Work to complete:
Duplicate the following lines exactly as they appear, keeping every one of them.

Data on locating visible targets
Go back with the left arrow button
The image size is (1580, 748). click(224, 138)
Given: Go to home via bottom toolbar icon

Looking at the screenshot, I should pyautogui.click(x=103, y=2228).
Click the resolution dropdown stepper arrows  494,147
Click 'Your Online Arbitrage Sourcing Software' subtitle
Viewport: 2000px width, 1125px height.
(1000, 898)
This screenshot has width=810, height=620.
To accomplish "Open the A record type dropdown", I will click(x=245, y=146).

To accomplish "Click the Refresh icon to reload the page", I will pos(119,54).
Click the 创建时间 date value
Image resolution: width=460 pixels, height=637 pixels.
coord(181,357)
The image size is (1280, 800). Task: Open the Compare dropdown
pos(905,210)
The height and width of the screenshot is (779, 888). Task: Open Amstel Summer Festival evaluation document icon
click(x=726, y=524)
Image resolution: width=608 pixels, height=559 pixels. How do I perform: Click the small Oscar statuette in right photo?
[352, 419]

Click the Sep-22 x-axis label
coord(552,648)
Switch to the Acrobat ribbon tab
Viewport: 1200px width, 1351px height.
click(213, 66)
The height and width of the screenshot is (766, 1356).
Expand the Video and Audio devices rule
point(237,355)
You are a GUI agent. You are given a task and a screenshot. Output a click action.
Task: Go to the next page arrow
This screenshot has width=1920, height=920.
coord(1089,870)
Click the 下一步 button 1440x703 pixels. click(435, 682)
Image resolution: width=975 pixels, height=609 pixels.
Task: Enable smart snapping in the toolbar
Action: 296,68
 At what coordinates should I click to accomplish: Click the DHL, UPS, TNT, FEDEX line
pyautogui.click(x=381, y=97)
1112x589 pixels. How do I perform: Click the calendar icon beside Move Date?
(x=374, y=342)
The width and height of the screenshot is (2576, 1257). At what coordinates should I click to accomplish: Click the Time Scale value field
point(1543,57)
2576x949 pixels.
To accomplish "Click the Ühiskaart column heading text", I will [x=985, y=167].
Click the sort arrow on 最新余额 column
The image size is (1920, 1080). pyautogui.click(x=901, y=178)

Response to this task:
Go back with the left arrow button
The image size is (1580, 748). click(224, 138)
Given: Go to home via bottom toolbar icon

Looking at the screenshot, I should pyautogui.click(x=103, y=2228).
Click the resolution dropdown stepper arrows  494,147
Click 'Your Online Arbitrage Sourcing Software' subtitle
Viewport: 2000px width, 1125px height.
(1000, 898)
This screenshot has width=810, height=620.
To accomplish "Open the A record type dropdown", I will click(x=245, y=146).

To accomplish "Click the Refresh icon to reload the page", I will pos(119,54).
Click the 创建时间 date value
Image resolution: width=460 pixels, height=637 pixels.
coord(181,357)
The image size is (1280, 800). Task: Open the Compare dropdown
pos(905,210)
The height and width of the screenshot is (779, 888). Task: Open Amstel Summer Festival evaluation document icon
click(x=726, y=524)
Image resolution: width=608 pixels, height=559 pixels. How do I perform: Click the small Oscar statuette in right photo?
[352, 419]

Click the Sep-22 x-axis label
coord(552,648)
Switch to the Acrobat ribbon tab
Viewport: 1200px width, 1351px height.
click(213, 66)
The height and width of the screenshot is (766, 1356).
Expand the Video and Audio devices rule
point(237,355)
You are a GUI agent. You are given a task and a screenshot. Output a click action.
Task: Go to the next page arrow
This screenshot has width=1920, height=920.
coord(1089,870)
Click the 下一步 button 1440x703 pixels. click(435, 682)
Image resolution: width=975 pixels, height=609 pixels.
Task: Enable smart snapping in the toolbar
Action: 296,68
 At what coordinates should I click to accomplish: Click the DHL, UPS, TNT, FEDEX line
pyautogui.click(x=381, y=97)
1112x589 pixels. How do I perform: Click the calendar icon beside Move Date?
(x=374, y=342)
The width and height of the screenshot is (2576, 1257). At what coordinates should I click to accomplish: Click the Time Scale value field
point(1543,57)
2576x949 pixels.
To accomplish "Click the Ühiskaart column heading text", I will [x=985, y=167].
Click the sort arrow on 最新余额 column
The image size is (1920, 1080). pyautogui.click(x=901, y=178)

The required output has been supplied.